Il vero rischio delle privatizzazioni perciò non è la relativamente piccola perdita di benessere sociale (ma non trascurabile per i gruppi in fondo alla scala sociale), caso per caso, industria per industria, ma il rischio politico-economico per il sistema nel suo insieme. Questo aspetto è stato colto nell'ultimo scritto di Tony Judt, uno storico della New York University, recentemente scomparso. “Come nel diciottesimo secolo”, egli scrive, “così oggi: svuotando lo stato delle sue responsabilità e risorse, ne abbiamo ridimensionato la centralità nella vita pubblica. Ne risultano ‘comunità fortezza’, intese nelle varie accezioni dei termini: settori della società che considerano se stessi fondamentalmente indipendenti dai funzionari pubblici e dal resto della società. Se ci si abitua a trattare unicamente o principalmente con agenzie private, nel tempo la relazione con il settore pubblico perde di cogenza e significato. Non importa che il privato faccia le stesse cose, meglio o peggio, a un costo maggiore o minore. In ogni caso, si finisce per perdere il senso di fedeltà alle istituzioni e di comunanza con gli altri cittadini”.E’ un processo ben descritto da Margaret Thatcher in persona. “La società non esiste affatto”, ella scrive: “esistono solo individui, uomini e donne, e famiglie”. Se non esiste la società, ma solo gli individui e uno stato che agisce da “guardiano notturno” (supervisionando da lontano attività alle quali non prende parte) che cosa ci tiene, e ci terrà, insieme? Abbiamo già accettato la formazione di polizie private, di servizi di posta privati, di agenzie private fornitrici dello stato in tempo di guerra e molto altro ancora. Abbiamo “privatizzato” esattamente quelle responsabilità che lo stato moderno aveva laboriosamente riunito sotto la propria cura nel corso del diciannovesimo e del ventesimo secolo, afferma sempre Judt.La mia lettura di ciò che sta accadendo è quella di un rischio per la coesione sociale e per la qualità della democrazia.
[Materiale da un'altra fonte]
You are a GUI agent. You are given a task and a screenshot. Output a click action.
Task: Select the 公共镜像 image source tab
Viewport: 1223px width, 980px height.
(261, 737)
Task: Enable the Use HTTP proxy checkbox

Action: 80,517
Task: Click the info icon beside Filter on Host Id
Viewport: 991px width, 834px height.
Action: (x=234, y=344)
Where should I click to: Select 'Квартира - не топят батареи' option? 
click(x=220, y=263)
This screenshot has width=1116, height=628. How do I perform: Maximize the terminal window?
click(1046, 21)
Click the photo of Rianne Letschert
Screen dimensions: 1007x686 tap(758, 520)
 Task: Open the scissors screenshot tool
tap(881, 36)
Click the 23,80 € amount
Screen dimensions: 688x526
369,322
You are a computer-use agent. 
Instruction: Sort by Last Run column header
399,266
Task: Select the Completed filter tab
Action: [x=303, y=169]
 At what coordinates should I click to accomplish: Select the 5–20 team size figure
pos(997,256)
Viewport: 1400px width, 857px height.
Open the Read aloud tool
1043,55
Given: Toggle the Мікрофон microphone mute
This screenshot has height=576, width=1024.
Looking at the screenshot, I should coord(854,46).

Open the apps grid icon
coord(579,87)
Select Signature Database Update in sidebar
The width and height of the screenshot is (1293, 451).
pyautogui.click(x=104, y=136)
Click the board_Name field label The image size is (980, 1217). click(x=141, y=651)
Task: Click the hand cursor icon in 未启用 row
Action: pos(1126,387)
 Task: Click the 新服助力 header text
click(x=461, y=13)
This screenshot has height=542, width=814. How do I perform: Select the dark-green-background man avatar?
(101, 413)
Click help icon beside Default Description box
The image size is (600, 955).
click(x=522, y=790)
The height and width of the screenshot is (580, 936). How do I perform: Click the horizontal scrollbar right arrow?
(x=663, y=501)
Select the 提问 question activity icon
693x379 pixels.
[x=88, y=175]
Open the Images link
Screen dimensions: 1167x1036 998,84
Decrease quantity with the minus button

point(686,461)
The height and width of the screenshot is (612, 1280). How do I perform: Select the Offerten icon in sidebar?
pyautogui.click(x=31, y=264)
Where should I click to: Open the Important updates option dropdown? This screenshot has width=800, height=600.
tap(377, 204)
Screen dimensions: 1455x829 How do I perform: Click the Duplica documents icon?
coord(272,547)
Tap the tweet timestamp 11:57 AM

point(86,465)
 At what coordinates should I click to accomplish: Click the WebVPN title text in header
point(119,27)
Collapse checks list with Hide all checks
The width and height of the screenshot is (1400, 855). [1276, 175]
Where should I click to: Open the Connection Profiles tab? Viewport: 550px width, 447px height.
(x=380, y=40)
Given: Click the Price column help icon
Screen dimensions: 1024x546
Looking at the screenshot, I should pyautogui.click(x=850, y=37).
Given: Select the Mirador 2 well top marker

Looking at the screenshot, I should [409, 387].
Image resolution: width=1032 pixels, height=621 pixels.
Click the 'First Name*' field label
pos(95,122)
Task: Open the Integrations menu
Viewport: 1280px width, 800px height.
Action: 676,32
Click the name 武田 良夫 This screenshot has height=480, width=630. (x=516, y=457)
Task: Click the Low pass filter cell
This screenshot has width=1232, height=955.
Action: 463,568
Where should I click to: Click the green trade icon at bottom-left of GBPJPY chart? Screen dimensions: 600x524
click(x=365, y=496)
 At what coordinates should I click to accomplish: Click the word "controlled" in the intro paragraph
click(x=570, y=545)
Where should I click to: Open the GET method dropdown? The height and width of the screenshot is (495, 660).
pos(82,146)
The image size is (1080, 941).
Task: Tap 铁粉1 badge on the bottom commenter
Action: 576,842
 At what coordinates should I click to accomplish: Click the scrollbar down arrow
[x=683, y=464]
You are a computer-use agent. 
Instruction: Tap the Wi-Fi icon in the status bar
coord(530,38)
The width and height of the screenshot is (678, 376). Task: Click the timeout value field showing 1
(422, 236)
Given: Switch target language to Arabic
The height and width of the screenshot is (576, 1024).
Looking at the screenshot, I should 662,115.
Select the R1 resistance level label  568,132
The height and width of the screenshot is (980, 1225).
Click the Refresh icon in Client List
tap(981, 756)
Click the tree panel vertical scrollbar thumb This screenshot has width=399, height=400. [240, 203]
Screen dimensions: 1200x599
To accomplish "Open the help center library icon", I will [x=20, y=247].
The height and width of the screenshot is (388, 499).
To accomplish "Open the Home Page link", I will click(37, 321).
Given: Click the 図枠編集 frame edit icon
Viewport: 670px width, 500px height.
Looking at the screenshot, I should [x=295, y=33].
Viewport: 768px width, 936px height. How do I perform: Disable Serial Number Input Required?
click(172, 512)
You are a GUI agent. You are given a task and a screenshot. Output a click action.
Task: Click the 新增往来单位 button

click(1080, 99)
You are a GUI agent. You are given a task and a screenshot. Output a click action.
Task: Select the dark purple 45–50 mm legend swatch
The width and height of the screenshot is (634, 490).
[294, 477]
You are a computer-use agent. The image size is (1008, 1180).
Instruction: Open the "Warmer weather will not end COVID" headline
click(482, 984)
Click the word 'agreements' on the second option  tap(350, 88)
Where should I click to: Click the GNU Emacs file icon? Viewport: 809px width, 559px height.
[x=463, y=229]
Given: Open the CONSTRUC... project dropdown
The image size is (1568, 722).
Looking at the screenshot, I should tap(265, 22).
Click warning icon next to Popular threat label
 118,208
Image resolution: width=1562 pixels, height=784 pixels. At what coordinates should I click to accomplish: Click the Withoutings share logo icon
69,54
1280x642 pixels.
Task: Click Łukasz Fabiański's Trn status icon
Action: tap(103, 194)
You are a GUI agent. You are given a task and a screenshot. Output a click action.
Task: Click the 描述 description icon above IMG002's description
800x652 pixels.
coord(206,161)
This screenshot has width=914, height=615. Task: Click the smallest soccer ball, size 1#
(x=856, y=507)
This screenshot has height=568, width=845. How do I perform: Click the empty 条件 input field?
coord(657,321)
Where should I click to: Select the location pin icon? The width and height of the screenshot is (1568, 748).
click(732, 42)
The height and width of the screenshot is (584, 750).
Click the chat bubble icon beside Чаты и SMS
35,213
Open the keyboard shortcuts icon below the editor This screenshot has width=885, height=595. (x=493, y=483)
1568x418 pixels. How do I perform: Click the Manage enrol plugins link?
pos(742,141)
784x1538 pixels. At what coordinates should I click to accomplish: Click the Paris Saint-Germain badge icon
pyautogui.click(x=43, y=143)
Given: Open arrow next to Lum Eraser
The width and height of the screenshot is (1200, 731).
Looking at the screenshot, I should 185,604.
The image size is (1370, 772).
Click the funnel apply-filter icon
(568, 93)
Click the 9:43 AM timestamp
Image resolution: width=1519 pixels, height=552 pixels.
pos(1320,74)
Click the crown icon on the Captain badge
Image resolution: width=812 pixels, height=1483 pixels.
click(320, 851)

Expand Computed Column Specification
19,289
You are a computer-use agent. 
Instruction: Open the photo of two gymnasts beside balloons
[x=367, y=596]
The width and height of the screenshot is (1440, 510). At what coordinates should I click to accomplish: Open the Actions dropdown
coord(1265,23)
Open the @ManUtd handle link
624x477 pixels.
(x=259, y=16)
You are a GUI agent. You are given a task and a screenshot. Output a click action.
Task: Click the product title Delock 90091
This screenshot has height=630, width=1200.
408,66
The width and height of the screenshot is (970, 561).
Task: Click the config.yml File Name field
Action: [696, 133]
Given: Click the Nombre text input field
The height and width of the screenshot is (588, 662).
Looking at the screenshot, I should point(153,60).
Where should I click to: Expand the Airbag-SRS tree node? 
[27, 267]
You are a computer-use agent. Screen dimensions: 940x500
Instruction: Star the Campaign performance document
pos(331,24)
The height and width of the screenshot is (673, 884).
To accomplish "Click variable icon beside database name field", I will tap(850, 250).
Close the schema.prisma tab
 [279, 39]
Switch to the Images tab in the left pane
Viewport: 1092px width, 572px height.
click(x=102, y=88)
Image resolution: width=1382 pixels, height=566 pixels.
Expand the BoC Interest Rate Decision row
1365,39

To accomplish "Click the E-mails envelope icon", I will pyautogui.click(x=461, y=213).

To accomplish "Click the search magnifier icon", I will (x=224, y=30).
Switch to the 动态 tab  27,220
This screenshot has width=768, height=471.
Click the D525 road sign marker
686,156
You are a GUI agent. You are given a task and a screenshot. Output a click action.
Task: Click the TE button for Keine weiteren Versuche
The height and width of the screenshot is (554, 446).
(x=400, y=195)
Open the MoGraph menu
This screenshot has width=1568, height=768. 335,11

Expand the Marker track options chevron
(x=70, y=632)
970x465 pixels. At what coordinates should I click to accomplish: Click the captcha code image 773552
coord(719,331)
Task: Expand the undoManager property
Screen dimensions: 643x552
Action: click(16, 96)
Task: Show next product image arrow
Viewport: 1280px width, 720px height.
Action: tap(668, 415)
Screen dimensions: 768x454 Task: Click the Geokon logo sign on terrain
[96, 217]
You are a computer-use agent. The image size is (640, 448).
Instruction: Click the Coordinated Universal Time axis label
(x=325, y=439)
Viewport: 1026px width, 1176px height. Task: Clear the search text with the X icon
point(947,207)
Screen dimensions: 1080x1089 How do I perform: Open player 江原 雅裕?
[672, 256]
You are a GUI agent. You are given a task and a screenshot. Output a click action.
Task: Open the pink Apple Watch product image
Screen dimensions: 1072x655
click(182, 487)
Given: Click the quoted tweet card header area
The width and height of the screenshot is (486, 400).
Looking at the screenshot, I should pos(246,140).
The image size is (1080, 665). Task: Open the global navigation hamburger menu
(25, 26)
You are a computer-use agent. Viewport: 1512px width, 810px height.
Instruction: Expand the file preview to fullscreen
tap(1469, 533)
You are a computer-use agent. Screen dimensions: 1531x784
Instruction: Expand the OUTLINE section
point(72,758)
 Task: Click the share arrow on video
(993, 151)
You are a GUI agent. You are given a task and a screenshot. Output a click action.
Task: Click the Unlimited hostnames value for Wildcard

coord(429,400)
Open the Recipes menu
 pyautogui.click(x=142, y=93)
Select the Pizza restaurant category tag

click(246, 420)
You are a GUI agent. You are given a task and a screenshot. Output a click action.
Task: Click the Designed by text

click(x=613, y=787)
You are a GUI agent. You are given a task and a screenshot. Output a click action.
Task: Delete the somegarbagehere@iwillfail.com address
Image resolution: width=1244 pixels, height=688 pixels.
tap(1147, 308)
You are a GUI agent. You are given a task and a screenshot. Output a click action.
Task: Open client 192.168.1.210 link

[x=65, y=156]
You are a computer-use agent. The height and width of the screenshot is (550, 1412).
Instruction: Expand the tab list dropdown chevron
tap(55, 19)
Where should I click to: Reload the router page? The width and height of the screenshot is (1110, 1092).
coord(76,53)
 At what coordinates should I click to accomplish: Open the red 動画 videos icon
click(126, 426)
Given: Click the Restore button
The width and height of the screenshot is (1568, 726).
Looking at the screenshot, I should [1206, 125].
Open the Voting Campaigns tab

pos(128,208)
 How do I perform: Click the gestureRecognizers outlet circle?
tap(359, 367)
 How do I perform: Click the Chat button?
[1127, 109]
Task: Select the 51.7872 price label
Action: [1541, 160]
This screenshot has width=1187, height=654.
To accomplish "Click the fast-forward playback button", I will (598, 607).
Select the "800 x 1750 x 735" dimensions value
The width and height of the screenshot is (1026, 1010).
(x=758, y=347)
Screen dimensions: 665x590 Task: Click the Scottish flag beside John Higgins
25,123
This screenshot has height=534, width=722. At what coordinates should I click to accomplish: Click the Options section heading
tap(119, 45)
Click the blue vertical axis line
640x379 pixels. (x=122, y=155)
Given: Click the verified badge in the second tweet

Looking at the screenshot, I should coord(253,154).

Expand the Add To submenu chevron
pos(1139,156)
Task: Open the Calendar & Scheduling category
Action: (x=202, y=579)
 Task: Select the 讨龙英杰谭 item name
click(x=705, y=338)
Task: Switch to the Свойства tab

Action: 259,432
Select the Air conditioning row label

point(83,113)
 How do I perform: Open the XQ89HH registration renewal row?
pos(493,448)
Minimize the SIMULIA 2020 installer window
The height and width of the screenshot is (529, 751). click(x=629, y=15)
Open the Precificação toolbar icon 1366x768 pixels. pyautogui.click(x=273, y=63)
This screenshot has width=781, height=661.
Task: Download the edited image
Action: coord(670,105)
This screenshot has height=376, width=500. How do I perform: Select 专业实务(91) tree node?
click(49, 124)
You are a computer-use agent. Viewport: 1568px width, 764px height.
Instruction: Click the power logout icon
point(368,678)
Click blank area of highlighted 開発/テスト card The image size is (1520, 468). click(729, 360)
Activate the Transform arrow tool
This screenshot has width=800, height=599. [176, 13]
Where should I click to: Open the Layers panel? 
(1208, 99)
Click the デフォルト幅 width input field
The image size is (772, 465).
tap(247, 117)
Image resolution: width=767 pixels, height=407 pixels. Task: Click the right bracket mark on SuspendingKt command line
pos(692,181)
E’ questo l’effetto generale della distruzione del faticoso compromesso raggiunto in Europa dopo la catastrofe della seconda guerra mondiale fra la tendenza instabile e potenzialmente sempre autodistruttiva del capitalismo e un modo di produzione statale, che, con tutti i suoi limiti, sottrae una parte della società alle febbri speculative. In questo senso, il compromesso “socialdemocratico” europeo, il “modello sociale europeo” e la stessa costruzione dell’UE, nonostante ovviamente non siano un’alternativa al capitalismo, sono l’unica eccezione rimasta in campo al dilagare della finanza globale. Ed è un’eccezione oramai vicina ad essere travolta, anche per la fondamentale incomprensione di buona parte della sinistra europea dei processi in atto (quando non si tratta piuttosto di corruzione più o meno mascherata dei partiti e dei sindacati “riformisti”).Dunque la mia lettura della recente crisi globale (in Antologia della crisi globale) pone la questione della modifica strutturale dei rapporti di forza fra lavoro e capitale al centro della spiegazione di ciò che sta accadendo, e che trova nelle liberalizzazioni e privatizzazioni un elemento costitutivo. Solo una soggettività politica molto determinata potrebbe a questo punto invertire il processo.